Figure 1 : Characterization of MtbΔkefB mutant.

From: KefB inhibits phagosomal acidification but its role is unrelated to M. tuberculosis survival in host

Figure 1

(A) Representation of the genomic arrangement of the disrupted kefB gene and the depiction of the primer pairs employed for the characterization. (B) Confirmation of kefB gene deletion in M. tuberculosis by PCR by using the gene specific primers KefB-F-NdeI and KefB-R-NdeI (marked by red arrows in Fig. 1A) to obtain 1.1 kb amplification in M. tuberculosis (lane 3) and 2.2 kb amplification in MtbΔkefB (lane 4). 100 bp ladder and λHindIII were loaded in lanes 1 and 2, respectively. (C) Confirmation of kefB gene deletion in M. tuberculosis by PCR by using the primers KefB-Dn and Hyg-Dn (marked by green arrows in Fig. 1A). Lane 1 shows a 909 bp amplification in MtbΔkefB, lane 2 – 100 bp ladder (D) Confirmation of kefB gene deletion in M. tuberculosis by PCR by using the primers KefB-up and Hyg-up (marked by blue arrows in Fig. 1A).
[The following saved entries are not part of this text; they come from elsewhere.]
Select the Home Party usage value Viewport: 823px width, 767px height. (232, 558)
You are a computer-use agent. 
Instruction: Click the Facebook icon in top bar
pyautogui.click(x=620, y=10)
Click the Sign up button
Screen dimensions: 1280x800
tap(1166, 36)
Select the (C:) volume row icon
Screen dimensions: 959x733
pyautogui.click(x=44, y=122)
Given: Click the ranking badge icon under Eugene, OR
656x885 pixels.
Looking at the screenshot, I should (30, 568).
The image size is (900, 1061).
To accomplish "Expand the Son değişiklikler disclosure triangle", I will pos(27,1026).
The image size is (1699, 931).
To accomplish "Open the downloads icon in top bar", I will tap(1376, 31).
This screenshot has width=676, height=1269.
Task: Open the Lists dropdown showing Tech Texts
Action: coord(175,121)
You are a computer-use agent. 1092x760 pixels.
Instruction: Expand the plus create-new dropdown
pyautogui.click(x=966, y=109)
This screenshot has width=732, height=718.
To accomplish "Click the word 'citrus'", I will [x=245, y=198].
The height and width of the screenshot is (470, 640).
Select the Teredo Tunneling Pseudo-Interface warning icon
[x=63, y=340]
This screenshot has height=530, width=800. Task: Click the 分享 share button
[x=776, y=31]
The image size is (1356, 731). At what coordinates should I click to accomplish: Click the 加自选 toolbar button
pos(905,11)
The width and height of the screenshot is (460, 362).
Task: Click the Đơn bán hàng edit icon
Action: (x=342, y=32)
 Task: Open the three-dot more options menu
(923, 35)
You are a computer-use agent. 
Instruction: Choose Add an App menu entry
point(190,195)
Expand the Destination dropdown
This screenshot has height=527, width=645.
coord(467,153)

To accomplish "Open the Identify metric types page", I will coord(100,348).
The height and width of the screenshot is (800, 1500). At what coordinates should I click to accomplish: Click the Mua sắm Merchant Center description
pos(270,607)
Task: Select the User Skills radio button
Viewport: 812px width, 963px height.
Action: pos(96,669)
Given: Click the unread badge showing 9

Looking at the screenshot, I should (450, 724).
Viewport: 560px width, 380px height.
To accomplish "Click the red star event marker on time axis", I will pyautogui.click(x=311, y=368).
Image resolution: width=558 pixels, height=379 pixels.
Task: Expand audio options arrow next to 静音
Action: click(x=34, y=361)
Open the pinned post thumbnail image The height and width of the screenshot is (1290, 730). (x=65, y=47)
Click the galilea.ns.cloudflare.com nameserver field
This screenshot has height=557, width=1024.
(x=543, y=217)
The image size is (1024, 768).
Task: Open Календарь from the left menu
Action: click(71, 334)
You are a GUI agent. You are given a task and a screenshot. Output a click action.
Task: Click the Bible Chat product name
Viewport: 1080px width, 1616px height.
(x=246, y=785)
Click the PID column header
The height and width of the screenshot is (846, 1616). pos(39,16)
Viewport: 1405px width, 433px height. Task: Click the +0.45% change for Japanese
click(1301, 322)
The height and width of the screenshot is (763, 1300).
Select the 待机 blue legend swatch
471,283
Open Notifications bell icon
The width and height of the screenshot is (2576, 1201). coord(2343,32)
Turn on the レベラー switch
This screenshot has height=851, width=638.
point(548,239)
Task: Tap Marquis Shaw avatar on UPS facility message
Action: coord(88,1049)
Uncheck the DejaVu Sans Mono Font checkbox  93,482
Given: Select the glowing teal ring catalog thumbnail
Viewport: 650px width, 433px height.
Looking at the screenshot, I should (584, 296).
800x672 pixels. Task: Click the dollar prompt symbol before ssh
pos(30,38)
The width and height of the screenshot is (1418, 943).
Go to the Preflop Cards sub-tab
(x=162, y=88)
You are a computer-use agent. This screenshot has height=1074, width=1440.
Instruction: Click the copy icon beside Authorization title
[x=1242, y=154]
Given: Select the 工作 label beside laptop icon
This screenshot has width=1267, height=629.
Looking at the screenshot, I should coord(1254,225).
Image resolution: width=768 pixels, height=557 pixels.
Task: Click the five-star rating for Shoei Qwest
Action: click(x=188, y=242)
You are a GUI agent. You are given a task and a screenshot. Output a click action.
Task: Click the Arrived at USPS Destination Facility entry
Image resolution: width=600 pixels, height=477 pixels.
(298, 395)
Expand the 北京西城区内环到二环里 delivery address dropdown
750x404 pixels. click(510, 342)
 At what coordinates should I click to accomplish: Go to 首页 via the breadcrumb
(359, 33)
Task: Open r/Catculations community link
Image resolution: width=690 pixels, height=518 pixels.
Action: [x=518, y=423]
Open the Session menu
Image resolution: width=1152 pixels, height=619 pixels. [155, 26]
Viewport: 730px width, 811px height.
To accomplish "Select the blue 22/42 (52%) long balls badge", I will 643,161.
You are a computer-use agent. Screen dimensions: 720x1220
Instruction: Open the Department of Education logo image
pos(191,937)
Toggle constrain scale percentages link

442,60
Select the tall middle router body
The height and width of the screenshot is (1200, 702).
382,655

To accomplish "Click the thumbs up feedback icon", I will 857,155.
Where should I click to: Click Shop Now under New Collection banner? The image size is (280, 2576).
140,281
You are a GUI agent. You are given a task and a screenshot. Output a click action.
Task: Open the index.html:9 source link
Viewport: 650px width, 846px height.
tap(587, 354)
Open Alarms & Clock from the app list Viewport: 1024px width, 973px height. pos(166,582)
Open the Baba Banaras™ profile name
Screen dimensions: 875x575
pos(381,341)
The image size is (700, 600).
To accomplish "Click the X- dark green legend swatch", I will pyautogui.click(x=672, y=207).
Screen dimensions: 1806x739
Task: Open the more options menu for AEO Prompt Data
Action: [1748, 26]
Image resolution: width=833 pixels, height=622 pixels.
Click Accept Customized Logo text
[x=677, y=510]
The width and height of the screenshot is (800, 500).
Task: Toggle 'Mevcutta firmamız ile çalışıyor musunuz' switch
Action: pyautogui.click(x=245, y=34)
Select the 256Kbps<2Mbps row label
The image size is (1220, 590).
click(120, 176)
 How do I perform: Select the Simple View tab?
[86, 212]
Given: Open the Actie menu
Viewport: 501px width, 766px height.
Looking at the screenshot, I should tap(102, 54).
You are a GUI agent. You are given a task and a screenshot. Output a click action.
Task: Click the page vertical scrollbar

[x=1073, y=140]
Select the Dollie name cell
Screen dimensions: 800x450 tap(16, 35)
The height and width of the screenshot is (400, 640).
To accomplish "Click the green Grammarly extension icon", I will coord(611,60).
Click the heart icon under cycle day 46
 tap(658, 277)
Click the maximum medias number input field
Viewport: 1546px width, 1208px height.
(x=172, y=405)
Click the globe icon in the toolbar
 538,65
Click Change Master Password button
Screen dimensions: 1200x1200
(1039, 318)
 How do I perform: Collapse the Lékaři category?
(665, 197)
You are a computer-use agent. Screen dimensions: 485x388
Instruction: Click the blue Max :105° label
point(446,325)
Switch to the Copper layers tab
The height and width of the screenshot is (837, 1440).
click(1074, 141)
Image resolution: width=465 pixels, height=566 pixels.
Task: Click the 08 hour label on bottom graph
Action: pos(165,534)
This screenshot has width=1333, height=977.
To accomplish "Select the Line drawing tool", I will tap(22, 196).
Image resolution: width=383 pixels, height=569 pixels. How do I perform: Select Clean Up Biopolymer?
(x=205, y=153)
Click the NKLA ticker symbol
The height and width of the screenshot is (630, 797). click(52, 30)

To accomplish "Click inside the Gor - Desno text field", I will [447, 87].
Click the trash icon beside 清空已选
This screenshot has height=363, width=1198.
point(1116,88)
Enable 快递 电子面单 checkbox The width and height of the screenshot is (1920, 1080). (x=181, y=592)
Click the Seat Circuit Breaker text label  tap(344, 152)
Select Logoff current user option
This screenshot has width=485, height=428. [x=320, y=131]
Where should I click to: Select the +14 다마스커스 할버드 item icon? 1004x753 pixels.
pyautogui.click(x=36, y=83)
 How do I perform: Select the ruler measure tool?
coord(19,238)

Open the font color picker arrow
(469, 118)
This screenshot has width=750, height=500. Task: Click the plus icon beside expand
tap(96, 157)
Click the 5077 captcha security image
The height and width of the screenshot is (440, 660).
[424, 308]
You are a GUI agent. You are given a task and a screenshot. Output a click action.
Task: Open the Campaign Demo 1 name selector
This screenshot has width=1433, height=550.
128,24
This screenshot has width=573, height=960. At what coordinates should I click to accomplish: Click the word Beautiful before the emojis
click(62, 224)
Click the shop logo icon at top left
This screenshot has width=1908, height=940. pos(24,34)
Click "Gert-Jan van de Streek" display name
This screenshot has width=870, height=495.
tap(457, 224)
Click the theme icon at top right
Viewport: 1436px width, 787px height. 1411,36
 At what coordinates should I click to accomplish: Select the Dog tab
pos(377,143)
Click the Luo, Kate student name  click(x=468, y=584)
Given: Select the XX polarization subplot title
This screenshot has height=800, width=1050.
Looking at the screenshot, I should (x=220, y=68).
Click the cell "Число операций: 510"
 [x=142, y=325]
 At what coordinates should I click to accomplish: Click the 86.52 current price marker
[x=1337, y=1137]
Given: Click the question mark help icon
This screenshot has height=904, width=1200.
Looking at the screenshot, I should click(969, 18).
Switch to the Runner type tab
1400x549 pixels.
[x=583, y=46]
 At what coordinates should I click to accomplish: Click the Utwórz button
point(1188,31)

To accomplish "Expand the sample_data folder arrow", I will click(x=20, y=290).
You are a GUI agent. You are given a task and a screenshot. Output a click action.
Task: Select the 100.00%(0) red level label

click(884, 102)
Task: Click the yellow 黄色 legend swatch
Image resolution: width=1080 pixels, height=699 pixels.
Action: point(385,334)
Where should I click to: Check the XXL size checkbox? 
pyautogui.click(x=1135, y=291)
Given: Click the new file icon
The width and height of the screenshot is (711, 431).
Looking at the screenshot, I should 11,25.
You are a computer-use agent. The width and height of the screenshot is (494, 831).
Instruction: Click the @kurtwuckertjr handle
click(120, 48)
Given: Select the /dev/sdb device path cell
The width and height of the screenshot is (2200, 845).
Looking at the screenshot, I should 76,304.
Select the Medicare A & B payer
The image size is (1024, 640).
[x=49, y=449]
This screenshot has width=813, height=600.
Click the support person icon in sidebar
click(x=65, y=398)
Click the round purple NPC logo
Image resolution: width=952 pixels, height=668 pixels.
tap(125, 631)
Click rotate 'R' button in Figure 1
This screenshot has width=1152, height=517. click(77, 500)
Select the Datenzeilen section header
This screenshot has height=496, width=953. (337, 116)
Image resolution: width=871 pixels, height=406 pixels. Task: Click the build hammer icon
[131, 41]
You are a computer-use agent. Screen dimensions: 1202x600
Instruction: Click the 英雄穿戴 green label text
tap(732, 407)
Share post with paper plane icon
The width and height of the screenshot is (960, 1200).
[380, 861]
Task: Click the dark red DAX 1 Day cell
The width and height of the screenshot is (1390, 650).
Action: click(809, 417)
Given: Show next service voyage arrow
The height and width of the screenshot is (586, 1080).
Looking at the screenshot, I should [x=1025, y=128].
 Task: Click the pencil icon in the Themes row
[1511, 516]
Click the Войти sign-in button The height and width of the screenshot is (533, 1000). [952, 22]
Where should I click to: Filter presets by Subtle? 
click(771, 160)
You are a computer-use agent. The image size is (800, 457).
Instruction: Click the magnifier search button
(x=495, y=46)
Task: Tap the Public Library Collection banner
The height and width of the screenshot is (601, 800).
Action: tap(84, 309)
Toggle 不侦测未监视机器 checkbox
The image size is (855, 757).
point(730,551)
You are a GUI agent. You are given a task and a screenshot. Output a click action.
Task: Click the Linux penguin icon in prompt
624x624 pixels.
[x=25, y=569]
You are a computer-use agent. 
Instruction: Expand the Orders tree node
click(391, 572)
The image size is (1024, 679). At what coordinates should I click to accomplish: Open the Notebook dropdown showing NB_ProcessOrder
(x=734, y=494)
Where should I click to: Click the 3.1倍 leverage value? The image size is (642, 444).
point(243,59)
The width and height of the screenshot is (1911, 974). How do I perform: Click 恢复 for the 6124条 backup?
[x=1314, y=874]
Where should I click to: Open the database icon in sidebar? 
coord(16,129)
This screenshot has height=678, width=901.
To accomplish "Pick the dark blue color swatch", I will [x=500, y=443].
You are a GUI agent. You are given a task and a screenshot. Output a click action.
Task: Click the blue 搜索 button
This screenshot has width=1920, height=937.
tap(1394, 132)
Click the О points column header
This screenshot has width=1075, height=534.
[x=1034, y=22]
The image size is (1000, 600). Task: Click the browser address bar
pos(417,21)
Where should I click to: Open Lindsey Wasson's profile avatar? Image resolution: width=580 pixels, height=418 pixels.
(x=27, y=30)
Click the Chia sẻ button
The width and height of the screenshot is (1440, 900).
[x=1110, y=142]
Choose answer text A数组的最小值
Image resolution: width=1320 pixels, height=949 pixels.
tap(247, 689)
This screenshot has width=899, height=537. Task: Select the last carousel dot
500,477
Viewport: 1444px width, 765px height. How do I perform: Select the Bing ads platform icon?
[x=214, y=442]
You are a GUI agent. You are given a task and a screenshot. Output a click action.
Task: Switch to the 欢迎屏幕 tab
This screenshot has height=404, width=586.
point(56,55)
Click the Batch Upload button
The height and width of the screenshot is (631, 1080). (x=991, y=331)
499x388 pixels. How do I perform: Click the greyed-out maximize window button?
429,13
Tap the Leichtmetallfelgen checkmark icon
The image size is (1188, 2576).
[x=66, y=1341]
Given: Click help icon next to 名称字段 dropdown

Lane 1 – 100 bp ladder and lane 2 shows a 961 bp amplification in MtbΔkefB. (E) Confirmation of complementation of the M. tuberculosis kefB mutant. The presence of pVR1-prokefB was confirmed by restriction digestion of the plasmid isolated from the complemented strain to yield a 1.1 kb band of kefB gene along with its promoter (lane 3). λHindIII and 100 bp ladder were loaded in lanes 1 and 2, respectively.